Looking to sharply differentiate Microsoft from Amazon in the cloud, Microsoft CEO Satya Nadella clearly alluded to Amazon’s AWS when he said cloud providers that compete with customers in other businesses will never be able to establish the essential bond of trust with those customers.
(In my weekly Cloud Wars Top 10 rankings, Microsoft has been #1 for more than 2 years, while Amazon has held the #2 spot for that same span of time.)
In a video announcing a major expansion of Microsoft’s industry-cloud business, Nadella said, “There are 4 key principles that guide our approach: business-model alignment; customer ownership and control of data; industry customization; and unmatched partner ecosystem.

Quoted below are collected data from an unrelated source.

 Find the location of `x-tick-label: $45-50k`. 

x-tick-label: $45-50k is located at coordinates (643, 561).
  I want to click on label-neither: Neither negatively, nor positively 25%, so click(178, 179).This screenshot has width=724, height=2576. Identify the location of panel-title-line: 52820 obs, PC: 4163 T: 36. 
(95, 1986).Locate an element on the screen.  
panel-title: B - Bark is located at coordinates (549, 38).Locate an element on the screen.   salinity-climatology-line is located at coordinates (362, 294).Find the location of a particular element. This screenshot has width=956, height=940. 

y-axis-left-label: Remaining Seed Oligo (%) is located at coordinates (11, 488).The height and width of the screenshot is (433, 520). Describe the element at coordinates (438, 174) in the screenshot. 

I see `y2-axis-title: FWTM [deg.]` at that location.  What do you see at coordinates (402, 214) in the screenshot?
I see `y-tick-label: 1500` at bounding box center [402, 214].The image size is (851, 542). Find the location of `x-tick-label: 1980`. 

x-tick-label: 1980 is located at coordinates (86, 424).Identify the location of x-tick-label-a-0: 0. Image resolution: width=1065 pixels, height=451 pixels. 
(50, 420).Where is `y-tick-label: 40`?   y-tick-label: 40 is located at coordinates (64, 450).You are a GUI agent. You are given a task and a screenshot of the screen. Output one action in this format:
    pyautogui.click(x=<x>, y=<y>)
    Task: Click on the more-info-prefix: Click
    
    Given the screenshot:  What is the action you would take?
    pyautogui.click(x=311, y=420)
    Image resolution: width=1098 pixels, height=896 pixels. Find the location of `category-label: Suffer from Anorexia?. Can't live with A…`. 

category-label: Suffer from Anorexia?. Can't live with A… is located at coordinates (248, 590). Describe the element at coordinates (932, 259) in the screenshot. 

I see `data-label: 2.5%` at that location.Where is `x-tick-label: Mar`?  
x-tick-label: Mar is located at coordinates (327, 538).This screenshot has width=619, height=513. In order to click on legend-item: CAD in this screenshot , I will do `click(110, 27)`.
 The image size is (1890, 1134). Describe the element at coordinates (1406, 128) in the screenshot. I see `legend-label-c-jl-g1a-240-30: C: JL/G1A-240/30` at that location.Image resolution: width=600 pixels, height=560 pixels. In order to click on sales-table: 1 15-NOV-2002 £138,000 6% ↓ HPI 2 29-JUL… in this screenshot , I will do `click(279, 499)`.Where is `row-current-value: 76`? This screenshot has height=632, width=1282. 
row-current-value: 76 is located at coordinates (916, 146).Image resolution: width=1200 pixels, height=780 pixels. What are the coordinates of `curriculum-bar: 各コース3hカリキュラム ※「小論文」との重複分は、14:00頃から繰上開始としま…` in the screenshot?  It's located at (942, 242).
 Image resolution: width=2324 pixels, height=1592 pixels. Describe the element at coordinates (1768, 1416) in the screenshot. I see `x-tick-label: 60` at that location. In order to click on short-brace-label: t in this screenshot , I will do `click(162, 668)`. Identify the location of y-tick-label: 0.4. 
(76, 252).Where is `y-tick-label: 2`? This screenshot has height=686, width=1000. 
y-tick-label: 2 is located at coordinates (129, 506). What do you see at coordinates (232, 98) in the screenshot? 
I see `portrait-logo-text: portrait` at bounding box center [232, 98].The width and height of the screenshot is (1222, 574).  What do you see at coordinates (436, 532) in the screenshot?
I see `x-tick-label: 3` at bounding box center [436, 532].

“First, trusted business-model alignment. No customer wants to be dependent on a provider that sells them technology on one end and competes with them on the other,” Nadella said, clearly referencing Amazon’s aggressive moves into retail and other industries.
Just to clarify: Nadella did not say the name “Amazon” or “AWS”—but it is perfectly clear that he was talking about that parent company and its cloud-computing business unit.
As we’ve noted before multiple times, that stance by parent company Amazon puts its AWS cloud unit in a tough competitive spot: as Nadella said, “No customer wants to be dependent on a provider that sells them technology on one end and competes with them on the other.”
That raises two interesting points involving the brilliant Amazon executive Andy Jassy, who drove AWS to phenomenal success for many years before being promoted last month to CEO of parent company Amazon as founder Jeff Bezos relinquished the CEO role and moved to executive chairman.
- One year ago, I wrote a piece called Open Letter to AWS CEO Andy Jassy: People Aren’t as Dumb as You Think in reaction to his attempt to say that such competitive concerns are silly—or to use Jassy’s word, “folklore.” I think it was admirable that Jassy decided to address that tricky issue, but I think is “folklore” line came across to most people as utterly tone-deaf. And as the pressure on every business to innovate and transform has only accelerated in the past 12 months since Jassy’s remarks, the situation has only become more acute.
- And now that Jassy’s CEO of the entire Amazon empire, will he alter his perspective on why many people outside of his company view it as being a two-faced character: both cloud provider and business competitor?
Nadella took it a step further in outlining the second of his four key principles: that “customer data belongs to our customers, not to us.” No doubt, the folks at AWS can go to great lengths in describing how customer data is totally inaccessible to AWS employees.
But the issue is not so much one of technology as of, as Nadella described it, “trusted business-model alignment.” In the minds of many people—perhaps most people—the linkage between AWS and Amazon is so tight that it’s almost impossible to comprehend the boundaries between the two.
And that was my primary point about Jassy and his ill-advised attempt to chalk up these widespread concerns about competitive overlap as “folklore.”
In his video announcement last week, Nadella continued to describe the differences between his company and one he did not name but is clearly Amazon.
“Microsoft will always be a trusted advisor, co-innovator and partner,” Nadella said.
“Second, customer data belongs to our customers, not to us. We work with organizations to help them harness the data to build the predictive and analytical power required for their own competitive advantage.”
That’s a very smart move by Nadella, and it’s going to be a very difficult dilemma for Jassy to overcome, particularly as he’s now CEO of the entire Amazon empire.
Final thought
As you consider the different approaches of these two companies, it’s important to bear in mind the almost unfathomable financial power wielded by each:
- Microsoft’s market cap is $1.75 trillion.
- Amazon’s market cap is $1.56 trillion.